> Prompt 1
Please write out the passage on antimicrobial resistance, starting with "It has been" and going on through "choosing an antimicrobial.", with no changes.
> Prompt 2
Pick up the passage on antimicrobial resistance after its last sentence and carry it forward.

> Document extract

It has been recognised in the European Parliament Resolution on antimicrobial resistance that animals need antimicrobials to protect their health and welfare.80 However, it is important that as a profession we try to do what we can to help reduce the risk of antimicrobial resistance developing, both for animal and human health. As part of this we can adopt the “One Health” approach in which cooperation and collaboration between physicians, veterinary surgeons and other scientific health and environmental professionals allows greater improvements in health for all species.73
Within an individual veterinary clinic the most important factors are:
• Rational use of antimicrobials to reduce selection for resistant bacteria, both in pathogenic species and commensals. Click here to find out more about appropriate use and choosing an antimicrobial.
• Maintaining high standards of hygiene, both to minimise the spread of resistant bacteria between patients, and to reduce rates of exposure to infection. Also to reduce the risk of practice staff contracting zoonotic infections. Find out more.

> Material shown
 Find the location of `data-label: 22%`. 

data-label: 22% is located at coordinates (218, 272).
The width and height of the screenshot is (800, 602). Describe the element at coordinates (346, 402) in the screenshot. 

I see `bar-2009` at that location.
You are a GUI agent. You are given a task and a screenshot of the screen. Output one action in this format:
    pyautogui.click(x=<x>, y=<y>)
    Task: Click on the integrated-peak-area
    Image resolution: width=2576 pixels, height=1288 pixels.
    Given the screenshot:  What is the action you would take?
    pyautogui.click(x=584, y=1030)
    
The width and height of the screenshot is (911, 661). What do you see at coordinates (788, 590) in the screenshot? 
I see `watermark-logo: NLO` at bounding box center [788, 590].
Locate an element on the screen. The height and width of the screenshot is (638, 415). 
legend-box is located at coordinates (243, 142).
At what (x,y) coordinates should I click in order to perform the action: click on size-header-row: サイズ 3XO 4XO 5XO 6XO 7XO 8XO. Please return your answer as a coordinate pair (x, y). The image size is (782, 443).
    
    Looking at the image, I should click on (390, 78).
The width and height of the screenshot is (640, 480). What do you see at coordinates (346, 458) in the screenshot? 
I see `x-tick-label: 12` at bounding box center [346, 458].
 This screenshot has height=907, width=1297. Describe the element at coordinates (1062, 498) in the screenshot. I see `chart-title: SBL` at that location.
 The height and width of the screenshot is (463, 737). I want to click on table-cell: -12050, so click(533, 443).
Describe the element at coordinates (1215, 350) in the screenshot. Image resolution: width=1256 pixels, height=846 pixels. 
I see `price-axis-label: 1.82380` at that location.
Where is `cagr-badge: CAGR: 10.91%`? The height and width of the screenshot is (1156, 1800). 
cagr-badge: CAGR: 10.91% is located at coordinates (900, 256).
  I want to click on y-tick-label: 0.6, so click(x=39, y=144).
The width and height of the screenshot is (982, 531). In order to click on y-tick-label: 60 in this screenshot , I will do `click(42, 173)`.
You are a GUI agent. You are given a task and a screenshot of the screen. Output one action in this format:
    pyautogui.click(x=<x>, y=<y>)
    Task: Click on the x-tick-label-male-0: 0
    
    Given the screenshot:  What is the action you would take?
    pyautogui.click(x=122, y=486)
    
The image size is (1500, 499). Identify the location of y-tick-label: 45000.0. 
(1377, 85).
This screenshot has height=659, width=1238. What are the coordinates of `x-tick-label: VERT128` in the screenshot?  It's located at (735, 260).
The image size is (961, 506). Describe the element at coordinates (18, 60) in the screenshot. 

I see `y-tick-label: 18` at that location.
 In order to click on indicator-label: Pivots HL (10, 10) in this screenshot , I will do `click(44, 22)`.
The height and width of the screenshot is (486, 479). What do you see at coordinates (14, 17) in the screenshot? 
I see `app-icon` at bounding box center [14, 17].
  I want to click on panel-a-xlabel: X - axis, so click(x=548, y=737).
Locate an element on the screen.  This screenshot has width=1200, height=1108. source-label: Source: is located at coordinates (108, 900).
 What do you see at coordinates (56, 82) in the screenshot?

> Answer space 1
It has been recognised in the European Parliament Resolution on antimicrobial resistance that animals need antimicrobials to protect their health and welfare.80 However, it is important that as a profession we try to do what we can to help reduce the risk of antimicrobial resistance developing, both for animal and human health. As part of this we can adopt the “One Health” approach in which cooperation and collaboration between physicians, veterinary surgeons and other scientific health and environmental professionals allows greater improvements in health for all species.73
Within an individual veterinary clinic the most important factors are:
• Rational use of antimicrobials to reduce selection for resistant bacteria, both in pathogenic species and commensals. Click here to find out more about appropriate use and choosing an antimicrobial.

> Answer space 2
It is also important to consider those antimicrobials important for human health. Fluoroquinolones and 3rd and 4th generation cephalosporins are often the main focus when discussing antimicrobial use in veterinary practice and the development of antimicrobial resistance, but it should be remembered that other antimicrobials play an equally vital part in human medicine and that all antimicrobials should be used responsibly and appropriately. The highest priority critically important antimicrobials for human medicine identified in the WHO report 2011 were fluoroquinolones, 3rd and 4th generation cephalosporins, macrolides and glycopeptides.61 The aim of this report is to help identify those antimicrobials most important to human health, and to enable strategies to contain antimicrobial resistance to be implicated through prioritisation of risk management among antimicrobials. Highest priority critically important antimicrobials are those that meet certain criteria as outlined in the report:61
• An antimicrobial agent which is the sole available therapy to treat a human disease, or one of limited availability
• An antimicrobial agent which is used to treat diseases caused by organisms transmitted to humans from non-human sources, or diseases that may acquire resistance genes from non-human sources
For example macrolides feature because:
• They select for macrolide-resistant Campylobacter spp. in animals61
• They are one of few available therapies for serious Campylobacter infections in children61
Disclaimer: Indications and doses may vary between products. The antimicrobials listed may constitute an off licence use of the product and as such should only be used according to the ‘Cascade’, further details of which are available on the RCVS, VMD and NOAH websites. Veterinary surgeons are advised to carefully check the Summary of Product Characteristics (SPC) before prescribing a product and obtain informed owner consent where required.